DIRECTIVE
Find each line in the items below that contains the word "Instruction", and copy every such line.
── SUPPLIED MATERIAL ──
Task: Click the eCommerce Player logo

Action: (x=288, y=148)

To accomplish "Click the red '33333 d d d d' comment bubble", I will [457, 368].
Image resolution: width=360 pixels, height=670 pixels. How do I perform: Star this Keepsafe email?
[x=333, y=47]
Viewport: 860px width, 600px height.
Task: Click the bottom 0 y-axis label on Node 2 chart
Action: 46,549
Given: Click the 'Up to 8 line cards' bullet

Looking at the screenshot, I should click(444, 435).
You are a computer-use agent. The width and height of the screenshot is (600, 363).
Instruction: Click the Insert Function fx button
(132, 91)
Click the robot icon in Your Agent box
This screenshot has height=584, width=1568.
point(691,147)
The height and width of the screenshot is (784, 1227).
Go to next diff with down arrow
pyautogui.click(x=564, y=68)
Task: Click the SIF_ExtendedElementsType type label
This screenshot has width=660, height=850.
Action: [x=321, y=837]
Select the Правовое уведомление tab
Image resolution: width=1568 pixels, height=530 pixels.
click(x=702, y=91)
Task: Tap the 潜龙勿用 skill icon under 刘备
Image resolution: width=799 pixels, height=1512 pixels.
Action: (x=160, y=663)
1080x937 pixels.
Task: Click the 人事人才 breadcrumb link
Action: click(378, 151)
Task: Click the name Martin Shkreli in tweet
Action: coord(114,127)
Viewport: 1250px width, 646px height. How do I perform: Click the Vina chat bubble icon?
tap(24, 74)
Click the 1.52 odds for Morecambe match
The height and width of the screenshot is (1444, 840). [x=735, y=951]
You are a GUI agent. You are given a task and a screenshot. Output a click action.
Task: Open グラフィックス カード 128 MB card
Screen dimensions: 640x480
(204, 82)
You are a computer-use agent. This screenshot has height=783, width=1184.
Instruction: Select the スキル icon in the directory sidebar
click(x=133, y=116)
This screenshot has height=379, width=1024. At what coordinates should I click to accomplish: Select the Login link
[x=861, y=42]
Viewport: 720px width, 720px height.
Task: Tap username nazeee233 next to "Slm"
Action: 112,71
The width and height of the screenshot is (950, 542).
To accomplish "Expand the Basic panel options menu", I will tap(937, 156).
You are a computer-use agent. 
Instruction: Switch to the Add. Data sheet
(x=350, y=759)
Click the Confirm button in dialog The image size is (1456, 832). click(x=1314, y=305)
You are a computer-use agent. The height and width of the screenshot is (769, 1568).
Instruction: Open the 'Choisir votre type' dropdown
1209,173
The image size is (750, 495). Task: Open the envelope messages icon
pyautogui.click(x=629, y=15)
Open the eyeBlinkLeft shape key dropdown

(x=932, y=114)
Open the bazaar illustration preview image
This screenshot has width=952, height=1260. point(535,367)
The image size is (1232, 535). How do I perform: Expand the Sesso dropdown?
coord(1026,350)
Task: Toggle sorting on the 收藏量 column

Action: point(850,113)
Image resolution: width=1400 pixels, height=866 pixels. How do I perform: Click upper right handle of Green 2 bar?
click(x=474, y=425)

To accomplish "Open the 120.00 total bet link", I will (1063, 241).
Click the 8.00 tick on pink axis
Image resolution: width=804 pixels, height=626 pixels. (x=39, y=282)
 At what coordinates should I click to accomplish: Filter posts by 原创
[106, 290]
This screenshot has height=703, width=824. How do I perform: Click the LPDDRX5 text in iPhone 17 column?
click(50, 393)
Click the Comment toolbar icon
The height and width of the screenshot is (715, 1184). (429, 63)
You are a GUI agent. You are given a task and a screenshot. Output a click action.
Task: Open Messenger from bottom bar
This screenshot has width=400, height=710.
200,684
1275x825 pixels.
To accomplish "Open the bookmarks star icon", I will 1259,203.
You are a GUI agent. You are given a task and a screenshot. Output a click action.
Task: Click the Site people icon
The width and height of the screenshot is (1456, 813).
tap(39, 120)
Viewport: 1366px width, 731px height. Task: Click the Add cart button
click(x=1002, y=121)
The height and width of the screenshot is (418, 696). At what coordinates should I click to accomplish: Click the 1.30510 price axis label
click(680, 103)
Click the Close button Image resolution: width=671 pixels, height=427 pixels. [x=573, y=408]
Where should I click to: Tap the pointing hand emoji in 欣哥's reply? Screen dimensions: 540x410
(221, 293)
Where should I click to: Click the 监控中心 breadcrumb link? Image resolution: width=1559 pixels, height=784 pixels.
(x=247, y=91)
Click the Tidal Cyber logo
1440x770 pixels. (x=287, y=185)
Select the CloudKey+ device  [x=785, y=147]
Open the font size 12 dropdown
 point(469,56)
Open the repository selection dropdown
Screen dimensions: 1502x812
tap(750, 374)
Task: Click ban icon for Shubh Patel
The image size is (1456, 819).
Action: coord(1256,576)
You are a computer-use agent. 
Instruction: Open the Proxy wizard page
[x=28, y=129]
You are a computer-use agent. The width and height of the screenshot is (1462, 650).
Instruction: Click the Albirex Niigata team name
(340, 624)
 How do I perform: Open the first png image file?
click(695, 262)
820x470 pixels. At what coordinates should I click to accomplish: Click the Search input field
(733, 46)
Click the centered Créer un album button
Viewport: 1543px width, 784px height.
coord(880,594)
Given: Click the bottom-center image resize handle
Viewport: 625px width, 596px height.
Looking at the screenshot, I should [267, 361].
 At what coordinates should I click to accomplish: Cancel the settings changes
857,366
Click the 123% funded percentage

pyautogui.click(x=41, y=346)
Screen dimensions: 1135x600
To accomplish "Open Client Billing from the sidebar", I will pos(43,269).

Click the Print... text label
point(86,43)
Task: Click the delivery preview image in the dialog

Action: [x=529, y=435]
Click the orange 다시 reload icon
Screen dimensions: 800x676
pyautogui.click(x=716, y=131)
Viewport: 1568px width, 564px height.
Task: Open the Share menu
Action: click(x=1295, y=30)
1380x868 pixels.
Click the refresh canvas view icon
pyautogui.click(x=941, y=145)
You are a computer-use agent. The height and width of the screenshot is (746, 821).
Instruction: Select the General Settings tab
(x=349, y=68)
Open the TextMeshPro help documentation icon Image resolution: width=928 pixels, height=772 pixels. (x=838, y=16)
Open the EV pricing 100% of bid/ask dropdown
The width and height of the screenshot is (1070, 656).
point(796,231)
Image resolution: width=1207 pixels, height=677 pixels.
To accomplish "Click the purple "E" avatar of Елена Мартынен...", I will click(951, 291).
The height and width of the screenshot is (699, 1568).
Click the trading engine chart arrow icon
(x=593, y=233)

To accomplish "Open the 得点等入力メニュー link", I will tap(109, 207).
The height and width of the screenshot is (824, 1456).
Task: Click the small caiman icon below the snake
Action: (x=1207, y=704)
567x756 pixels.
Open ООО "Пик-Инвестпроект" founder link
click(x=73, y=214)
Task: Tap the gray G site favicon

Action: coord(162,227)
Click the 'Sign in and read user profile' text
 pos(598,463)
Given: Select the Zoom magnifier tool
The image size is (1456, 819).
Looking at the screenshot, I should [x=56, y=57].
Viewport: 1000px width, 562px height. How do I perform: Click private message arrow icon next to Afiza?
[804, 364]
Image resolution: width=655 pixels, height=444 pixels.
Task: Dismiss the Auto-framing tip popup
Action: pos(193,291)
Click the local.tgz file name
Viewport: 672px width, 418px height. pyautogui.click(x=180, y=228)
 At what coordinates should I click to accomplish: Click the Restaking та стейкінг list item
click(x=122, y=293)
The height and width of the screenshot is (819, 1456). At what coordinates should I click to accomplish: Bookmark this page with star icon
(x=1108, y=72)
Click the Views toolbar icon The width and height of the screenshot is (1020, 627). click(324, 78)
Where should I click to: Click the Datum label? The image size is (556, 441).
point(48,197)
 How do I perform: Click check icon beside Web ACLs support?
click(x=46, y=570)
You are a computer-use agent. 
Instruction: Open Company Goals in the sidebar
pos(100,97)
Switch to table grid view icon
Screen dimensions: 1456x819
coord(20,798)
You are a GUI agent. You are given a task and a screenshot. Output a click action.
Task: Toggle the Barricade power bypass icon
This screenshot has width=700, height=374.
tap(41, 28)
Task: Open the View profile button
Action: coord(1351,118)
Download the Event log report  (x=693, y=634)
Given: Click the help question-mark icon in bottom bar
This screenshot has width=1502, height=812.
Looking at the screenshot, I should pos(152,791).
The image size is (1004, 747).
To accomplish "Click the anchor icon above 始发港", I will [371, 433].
───
TASK SOLUTION
Instruction: Click the Insert Function fx button
Instruction: Select the スキル icon in the directory sidebar
Instruction: Switch to the Add. Data sheet
Instruction: Open the 'Choisir votre type' dropdown
Instruction: Open the Proxy wizard page
Instruction: Click the Albirex Niigata team name
Instruction: Select the General Settings tab
Instruction: Open Company Goals in the sidebar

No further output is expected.